First, cultural authorities must deem the work to be of “special significance.” Second, a British institution must step forward to match the selling price -- in this case about $25.1 million -- to acquire it from its owner in the foreign buyer’s stead.
Culture minister Ed Vaizy has taken the first step by freezing the export license the Getty needs to complete its purchase, the Guardian newspaper reported, and he’s hoping others will come forward to rescue the Rembrandt.
“I hope that my deferral of the export license will allow time for a buyer to … secure this exquisite painting for the nation, where it can be studied and enjoyed by all,” Vaizy said.
His action delays the export license for three months, but if a prospective British buyer surfaces and needs more time to raise the money, the deadline can be extended an additional six months.
Timothy Potts, director of the Getty Museum, said in a statement Wednesday that the Getty “understands and respects the export process in the U.K. We look forward to a positive outcome and the opportunity to add this exceptional painting to our collection.”
The Getty announced its purchase of “Rembrandt Laughing” from a dealer in May. The oil painting on copper is smaller than a sheet of 8-by-11-inch paper.
America’s wealthiest visual art institution has been frustrated in some of its past attempts to buy art from British owners. The Getty’s 2002 bid of $46.6 million for Raphael’s “Madonna of the Pinks” was short-circuited as the British government chipped in half the matching money, using funds generated by the national lottery and earmarked for the arts. A $3.2-million acquisition of an illuminated psalter was stopped in 2005.
But Britain’s economy has suffered in recent years, partly because of the failure of austerity measures that have included significant cuts in government funding for cultural institutions. That has allowed the Getty to begin a modest winning streak in attaining export licenses.
In 2011, no one stepped forward to prevent one of the Getty’s most prized recent acquisitions, the $44.9-million purchase of J.M.W. Turner’s 1839 landscape, “Modern Rome – Campo Vaccino.”
And Britain’s latest Getty-related export freeze was overcome last week when a three-month hold expired on a 15th century Flemish illuminated manuscript for which the Getty had bid about $5.8 million at auction.

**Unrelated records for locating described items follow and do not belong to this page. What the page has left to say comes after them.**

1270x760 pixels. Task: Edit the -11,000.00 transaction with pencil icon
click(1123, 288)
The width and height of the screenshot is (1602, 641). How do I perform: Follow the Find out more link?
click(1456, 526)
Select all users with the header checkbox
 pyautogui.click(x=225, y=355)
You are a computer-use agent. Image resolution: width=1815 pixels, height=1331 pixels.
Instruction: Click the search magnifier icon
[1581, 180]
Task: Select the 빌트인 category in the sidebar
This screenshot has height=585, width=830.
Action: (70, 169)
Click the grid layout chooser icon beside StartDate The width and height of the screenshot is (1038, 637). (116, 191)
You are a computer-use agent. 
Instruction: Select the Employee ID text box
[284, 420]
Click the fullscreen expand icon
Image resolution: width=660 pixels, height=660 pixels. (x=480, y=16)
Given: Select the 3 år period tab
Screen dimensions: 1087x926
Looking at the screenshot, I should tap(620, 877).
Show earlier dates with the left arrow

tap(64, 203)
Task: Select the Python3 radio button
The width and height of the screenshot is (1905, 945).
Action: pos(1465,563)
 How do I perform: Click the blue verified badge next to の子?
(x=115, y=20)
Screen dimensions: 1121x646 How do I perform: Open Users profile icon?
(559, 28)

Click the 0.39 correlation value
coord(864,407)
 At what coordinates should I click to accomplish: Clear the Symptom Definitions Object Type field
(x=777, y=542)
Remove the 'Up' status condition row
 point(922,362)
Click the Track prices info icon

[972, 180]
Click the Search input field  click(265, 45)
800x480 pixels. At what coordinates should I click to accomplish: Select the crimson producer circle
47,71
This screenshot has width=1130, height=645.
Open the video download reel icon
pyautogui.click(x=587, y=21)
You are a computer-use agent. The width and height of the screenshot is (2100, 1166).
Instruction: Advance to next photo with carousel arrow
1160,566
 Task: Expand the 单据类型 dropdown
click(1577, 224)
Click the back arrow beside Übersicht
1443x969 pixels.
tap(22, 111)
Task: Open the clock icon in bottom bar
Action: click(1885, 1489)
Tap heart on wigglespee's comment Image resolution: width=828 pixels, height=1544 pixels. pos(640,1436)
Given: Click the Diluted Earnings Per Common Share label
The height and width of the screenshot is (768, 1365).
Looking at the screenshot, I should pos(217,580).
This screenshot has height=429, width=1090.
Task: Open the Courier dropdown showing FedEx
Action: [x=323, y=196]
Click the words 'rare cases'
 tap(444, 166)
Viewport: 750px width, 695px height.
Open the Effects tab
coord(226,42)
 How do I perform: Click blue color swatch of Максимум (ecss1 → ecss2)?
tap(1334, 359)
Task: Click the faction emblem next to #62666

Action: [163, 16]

The manuscript, “Roman de Gillion de Trazegnies,” which includes eight half-page miniature paintings by Lieven van Lathem, is expected to arrive at the Getty Center this month and go on view starting Sept. 3, spokesman Ron Hartwig said.
A report by the British secretary of state for culture on export freezes enacted during 2010-11 noted that seven works that had been “`starred’ as worthy of special effort to retain” had exited the nation because no U.K. buyers had stepped forward. They included Getty’s Turner painting and canvases by Nicolas Poussin and Frans Hals valued at about $23.1 million and $11.9 million, respectively.
Hartwig said that the U.K. is not the only nation that has legal roadblocks aimed at keeping prized art on its soil, among them France, Italy and Japan, whose processes are similar, but not identical, to Britain’s.
For the record, July 18, 10:45 a.m.: An earlier version of this post had a spelling error in the title of the J.M.W. Turner painting, “Modern Rome -- Campo Vaccino,” and a typographical error that made its date incorrect.